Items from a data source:

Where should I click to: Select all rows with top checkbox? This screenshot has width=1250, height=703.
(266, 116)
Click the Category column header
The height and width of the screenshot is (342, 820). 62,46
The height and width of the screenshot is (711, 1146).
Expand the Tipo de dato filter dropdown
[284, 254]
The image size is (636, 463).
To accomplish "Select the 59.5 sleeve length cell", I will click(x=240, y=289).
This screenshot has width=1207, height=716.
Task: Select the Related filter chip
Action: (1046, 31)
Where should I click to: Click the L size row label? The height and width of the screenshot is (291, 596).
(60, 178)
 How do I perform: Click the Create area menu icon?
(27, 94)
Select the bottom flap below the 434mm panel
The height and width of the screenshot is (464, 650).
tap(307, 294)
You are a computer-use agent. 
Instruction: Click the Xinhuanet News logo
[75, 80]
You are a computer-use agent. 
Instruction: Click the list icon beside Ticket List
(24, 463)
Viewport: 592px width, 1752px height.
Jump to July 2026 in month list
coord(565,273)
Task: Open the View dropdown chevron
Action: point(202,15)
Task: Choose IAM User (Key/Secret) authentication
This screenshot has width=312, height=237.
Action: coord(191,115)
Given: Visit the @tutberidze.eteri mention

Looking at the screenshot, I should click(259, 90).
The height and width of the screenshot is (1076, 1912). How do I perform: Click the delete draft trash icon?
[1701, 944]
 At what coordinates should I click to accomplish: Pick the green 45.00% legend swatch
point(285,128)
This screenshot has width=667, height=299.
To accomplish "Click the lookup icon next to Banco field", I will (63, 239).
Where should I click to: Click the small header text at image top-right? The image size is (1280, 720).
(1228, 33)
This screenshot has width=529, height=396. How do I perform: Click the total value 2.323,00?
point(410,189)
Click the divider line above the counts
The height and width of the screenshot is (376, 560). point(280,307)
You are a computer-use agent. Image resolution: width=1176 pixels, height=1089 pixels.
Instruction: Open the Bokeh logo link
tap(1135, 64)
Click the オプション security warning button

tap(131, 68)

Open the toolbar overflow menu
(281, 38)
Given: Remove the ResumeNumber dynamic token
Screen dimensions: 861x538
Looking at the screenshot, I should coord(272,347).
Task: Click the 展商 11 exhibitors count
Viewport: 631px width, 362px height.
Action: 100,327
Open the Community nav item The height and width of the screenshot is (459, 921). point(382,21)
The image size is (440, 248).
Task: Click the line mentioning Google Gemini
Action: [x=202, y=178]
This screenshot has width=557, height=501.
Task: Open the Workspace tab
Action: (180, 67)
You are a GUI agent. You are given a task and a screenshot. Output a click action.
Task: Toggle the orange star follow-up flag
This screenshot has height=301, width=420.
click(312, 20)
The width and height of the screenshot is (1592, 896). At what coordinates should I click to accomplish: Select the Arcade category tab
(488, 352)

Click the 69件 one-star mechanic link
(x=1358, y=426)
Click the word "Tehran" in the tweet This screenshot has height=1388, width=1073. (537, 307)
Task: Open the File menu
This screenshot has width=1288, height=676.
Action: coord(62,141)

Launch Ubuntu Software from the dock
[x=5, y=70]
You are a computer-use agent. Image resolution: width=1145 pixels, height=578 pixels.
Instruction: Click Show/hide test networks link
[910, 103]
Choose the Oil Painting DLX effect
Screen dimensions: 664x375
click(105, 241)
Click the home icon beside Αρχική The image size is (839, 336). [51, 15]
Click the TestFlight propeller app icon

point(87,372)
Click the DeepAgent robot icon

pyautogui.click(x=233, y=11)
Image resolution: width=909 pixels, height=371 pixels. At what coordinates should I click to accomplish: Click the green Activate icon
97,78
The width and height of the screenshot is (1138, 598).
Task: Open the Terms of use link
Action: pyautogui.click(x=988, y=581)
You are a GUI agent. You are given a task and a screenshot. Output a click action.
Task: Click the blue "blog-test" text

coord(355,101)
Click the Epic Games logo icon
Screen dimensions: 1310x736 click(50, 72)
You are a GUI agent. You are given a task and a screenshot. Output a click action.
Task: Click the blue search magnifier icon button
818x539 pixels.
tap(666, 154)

▶ **Task prompt**
An exact retyping of every line in the records is needed.

▶ **Result of the exercise**
Where should I click to: Select all rows with top checkbox? This screenshot has width=1250, height=703.
(266, 116)
Click the Category column header
The height and width of the screenshot is (342, 820). 62,46
The height and width of the screenshot is (711, 1146).
Expand the Tipo de dato filter dropdown
[284, 254]
The image size is (636, 463).
To accomplish "Select the 59.5 sleeve length cell", I will click(x=240, y=289).
This screenshot has width=1207, height=716.
Task: Select the Related filter chip
Action: (1046, 31)
Where should I click to: Click the L size row label? The height and width of the screenshot is (291, 596).
(60, 178)
 How do I perform: Click the Create area menu icon?
(27, 94)
Select the bottom flap below the 434mm panel
The height and width of the screenshot is (464, 650).
tap(307, 294)
You are a computer-use agent. 
Instruction: Click the Xinhuanet News logo
[75, 80]
You are a computer-use agent. 
Instruction: Click the list icon beside Ticket List
(24, 463)
Viewport: 592px width, 1752px height.
Jump to July 2026 in month list
coord(565,273)
Task: Open the View dropdown chevron
Action: point(202,15)
Task: Choose IAM User (Key/Secret) authentication
This screenshot has width=312, height=237.
Action: coord(191,115)
Given: Visit the @tutberidze.eteri mention

Looking at the screenshot, I should click(259, 90).
The height and width of the screenshot is (1076, 1912). How do I perform: Click the delete draft trash icon?
[1701, 944]
 At what coordinates should I click to accomplish: Pick the green 45.00% legend swatch
point(285,128)
This screenshot has width=667, height=299.
To accomplish "Click the lookup icon next to Banco field", I will (63, 239).
Where should I click to: Click the small header text at image top-right? The image size is (1280, 720).
(1228, 33)
This screenshot has width=529, height=396. How do I perform: Click the total value 2.323,00?
point(410,189)
Click the divider line above the counts
The height and width of the screenshot is (376, 560). point(280,307)
You are a computer-use agent. Image resolution: width=1176 pixels, height=1089 pixels.
Instruction: Open the Bokeh logo link
tap(1135, 64)
Click the オプション security warning button

tap(131, 68)

Open the toolbar overflow menu
(281, 38)
Given: Remove the ResumeNumber dynamic token
Screen dimensions: 861x538
Looking at the screenshot, I should coord(272,347).
Task: Click the 展商 11 exhibitors count
Viewport: 631px width, 362px height.
Action: 100,327
Open the Community nav item The height and width of the screenshot is (459, 921). point(382,21)
The image size is (440, 248).
Task: Click the line mentioning Google Gemini
Action: [x=202, y=178]
This screenshot has width=557, height=501.
Task: Open the Workspace tab
Action: (180, 67)
You are a GUI agent. You are given a task and a screenshot. Output a click action.
Task: Toggle the orange star follow-up flag
This screenshot has height=301, width=420.
click(312, 20)
The width and height of the screenshot is (1592, 896). At what coordinates should I click to accomplish: Select the Arcade category tab
(488, 352)

Click the 69件 one-star mechanic link
(x=1358, y=426)
Click the word "Tehran" in the tweet This screenshot has height=1388, width=1073. (537, 307)
Task: Open the File menu
This screenshot has width=1288, height=676.
Action: coord(62,141)

Launch Ubuntu Software from the dock
[x=5, y=70]
You are a computer-use agent. Image resolution: width=1145 pixels, height=578 pixels.
Instruction: Click Show/hide test networks link
[910, 103]
Choose the Oil Painting DLX effect
Screen dimensions: 664x375
click(105, 241)
Click the home icon beside Αρχική The image size is (839, 336). [51, 15]
Click the TestFlight propeller app icon

point(87,372)
Click the DeepAgent robot icon

pyautogui.click(x=233, y=11)
Image resolution: width=909 pixels, height=371 pixels. At what coordinates should I click to accomplish: Click the green Activate icon
97,78
The width and height of the screenshot is (1138, 598).
Task: Open the Terms of use link
Action: pyautogui.click(x=988, y=581)
You are a GUI agent. You are given a task and a screenshot. Output a click action.
Task: Click the blue "blog-test" text

coord(355,101)
Click the Epic Games logo icon
Screen dimensions: 1310x736 click(50, 72)
You are a GUI agent. You are given a task and a screenshot. Output a click action.
Task: Click the blue search magnifier icon button
818x539 pixels.
tap(666, 154)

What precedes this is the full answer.